Table of Contents

I/O Deduplication: Utilizing Content Similarity to Improve I/O Performance

Authors

Abstract

Duplication of data in storage systems is becoming increasingly common. We introduce I/O Deduplication, a storage optimization that utilizes content similarity for improving I/O performance by eliminating I/O operations and reducing the mechanical delays during I/O operations. I/O Deduplication consists of three main techniques: content-based caching, dynamic replica retrieval, and selective duplication. Each of these techniques is motivated by our observations with I/O workload traces obtained from actively-used production storage systems, all of which revealed surprisingly high levels of content similarity for both stored and accessed data. Evaluation of a prototype implementation using these workloads revealed an overall improvement in disk I/O performance of 28-47% across these workloads. Further breakdown also showed that each of the three techniques contributed significantly to the overall performance improvement.

Publications

Traces

3 weeks of traces collected during the period 11/01/08-11/21/08. All the systems were running Linux using the ext3 file system.

Files Description
mail.tar.xz (LZMA compression) CS department's mail server traces. It includes all the inboxes of mails in the CS department.
homes.tar.gz Research group activities: developing, testing, experiments, technical writing, plotting.
web-vm.tar.gz CS department webmail proxy and online course management.

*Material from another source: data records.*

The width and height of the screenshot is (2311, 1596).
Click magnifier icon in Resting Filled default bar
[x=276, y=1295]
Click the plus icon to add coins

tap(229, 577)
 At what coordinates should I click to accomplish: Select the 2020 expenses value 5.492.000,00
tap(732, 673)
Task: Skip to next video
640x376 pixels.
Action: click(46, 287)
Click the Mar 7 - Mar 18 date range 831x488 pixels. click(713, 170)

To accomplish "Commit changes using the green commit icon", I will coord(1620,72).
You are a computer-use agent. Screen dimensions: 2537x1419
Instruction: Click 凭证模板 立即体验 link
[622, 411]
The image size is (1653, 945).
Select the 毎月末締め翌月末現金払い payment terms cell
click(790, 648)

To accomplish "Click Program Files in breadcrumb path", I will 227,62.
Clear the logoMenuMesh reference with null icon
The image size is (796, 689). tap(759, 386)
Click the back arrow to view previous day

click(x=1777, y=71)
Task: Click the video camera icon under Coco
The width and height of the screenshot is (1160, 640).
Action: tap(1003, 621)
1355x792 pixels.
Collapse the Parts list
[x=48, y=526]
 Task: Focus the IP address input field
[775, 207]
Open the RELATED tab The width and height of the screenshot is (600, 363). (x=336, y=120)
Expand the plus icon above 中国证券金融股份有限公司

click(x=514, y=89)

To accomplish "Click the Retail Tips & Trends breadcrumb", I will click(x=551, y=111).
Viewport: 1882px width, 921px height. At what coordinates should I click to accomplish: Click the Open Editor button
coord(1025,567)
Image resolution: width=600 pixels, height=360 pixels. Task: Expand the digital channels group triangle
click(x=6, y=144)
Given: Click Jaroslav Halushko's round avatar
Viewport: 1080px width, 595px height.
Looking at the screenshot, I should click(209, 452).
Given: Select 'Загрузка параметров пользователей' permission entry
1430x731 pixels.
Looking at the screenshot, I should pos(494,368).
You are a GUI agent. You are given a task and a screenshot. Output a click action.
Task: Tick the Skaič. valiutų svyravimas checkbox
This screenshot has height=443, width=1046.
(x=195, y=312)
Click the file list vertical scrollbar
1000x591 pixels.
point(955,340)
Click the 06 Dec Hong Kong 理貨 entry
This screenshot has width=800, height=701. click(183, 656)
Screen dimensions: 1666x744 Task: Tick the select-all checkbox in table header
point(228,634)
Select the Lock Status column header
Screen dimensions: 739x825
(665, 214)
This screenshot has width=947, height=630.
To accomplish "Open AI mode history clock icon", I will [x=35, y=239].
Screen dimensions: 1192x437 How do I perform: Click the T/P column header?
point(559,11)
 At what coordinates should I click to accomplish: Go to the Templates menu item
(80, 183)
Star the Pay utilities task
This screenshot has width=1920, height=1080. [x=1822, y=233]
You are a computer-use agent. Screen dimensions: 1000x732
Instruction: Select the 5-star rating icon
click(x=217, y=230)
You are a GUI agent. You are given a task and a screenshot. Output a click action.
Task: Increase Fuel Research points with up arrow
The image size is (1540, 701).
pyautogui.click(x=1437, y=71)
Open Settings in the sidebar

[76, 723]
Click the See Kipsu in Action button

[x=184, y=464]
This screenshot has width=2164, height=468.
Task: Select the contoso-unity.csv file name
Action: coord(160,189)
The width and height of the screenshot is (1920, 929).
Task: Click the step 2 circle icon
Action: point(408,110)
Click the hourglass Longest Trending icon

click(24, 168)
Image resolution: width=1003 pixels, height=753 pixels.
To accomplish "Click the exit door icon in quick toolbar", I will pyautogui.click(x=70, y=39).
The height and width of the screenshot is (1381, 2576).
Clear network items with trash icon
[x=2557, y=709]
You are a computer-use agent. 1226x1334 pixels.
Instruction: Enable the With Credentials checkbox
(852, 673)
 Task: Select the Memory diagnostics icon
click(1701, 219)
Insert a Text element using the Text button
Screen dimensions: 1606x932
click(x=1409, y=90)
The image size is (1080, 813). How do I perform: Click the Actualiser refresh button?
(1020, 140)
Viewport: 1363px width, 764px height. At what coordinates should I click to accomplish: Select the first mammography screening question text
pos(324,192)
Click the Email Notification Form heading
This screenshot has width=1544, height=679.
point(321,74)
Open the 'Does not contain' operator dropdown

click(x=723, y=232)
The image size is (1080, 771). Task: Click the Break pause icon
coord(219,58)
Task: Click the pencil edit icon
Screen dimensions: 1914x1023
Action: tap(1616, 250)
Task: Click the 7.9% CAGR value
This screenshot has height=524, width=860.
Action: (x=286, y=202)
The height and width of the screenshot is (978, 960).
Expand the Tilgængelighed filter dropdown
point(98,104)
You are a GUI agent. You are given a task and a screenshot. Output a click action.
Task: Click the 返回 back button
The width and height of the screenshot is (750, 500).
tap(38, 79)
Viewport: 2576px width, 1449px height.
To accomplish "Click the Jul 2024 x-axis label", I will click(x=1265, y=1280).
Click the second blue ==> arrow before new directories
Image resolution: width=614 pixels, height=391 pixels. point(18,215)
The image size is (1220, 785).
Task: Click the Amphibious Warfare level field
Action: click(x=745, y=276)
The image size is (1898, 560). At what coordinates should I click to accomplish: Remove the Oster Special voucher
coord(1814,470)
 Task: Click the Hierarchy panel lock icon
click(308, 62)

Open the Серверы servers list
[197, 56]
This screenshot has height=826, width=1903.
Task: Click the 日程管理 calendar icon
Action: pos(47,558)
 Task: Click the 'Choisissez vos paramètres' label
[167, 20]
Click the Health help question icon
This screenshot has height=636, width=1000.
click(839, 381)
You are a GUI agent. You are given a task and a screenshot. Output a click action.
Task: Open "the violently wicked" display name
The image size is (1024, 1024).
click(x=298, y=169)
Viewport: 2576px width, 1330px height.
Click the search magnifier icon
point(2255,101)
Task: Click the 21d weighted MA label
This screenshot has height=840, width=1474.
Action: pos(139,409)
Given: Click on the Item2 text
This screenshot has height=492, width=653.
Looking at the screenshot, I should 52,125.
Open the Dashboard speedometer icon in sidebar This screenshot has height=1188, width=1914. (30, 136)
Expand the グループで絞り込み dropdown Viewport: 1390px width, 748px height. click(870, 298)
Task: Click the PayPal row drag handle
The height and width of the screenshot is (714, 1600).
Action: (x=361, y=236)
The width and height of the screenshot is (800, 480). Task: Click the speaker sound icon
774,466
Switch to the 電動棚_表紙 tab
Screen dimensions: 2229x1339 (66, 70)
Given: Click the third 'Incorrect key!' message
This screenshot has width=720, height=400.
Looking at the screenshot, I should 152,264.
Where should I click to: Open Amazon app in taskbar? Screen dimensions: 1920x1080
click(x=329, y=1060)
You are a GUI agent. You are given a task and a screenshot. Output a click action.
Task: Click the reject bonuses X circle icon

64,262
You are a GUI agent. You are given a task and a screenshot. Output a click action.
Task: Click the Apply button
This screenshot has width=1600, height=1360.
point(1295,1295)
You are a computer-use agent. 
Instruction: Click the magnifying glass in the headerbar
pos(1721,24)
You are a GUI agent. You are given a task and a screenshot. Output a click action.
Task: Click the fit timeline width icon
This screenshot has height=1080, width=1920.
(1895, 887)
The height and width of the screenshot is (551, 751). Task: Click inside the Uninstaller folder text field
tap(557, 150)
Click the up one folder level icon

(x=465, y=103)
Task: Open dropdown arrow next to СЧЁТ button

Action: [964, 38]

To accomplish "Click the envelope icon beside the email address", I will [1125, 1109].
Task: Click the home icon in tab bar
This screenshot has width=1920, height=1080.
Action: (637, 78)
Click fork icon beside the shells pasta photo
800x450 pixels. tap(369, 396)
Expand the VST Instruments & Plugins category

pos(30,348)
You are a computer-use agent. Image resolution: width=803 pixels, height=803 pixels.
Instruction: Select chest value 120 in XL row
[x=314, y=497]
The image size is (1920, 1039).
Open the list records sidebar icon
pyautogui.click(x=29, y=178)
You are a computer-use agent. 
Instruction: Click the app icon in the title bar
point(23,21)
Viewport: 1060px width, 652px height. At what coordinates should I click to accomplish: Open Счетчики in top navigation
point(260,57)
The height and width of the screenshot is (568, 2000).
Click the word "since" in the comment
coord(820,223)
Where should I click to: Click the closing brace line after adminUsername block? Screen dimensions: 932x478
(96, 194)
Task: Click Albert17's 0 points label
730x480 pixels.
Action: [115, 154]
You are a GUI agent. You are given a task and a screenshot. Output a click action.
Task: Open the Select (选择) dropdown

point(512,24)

The traces files (one per day) are in ASCII and each record is as follows:

[ts in ns] [pid] [process] [lba] [size in 512 Bytes blocks] [Write or Read] [major device number] [minor device number] [MD5 per 4096 Bytes]

In the case of the homes traces, the format is different for the digests:

[ts in ns] [pid] [process] [lba] [size in 512 Bytes blocks] [Write or Read] [major device number] [minor device number] [MD5 per 512 Bytes]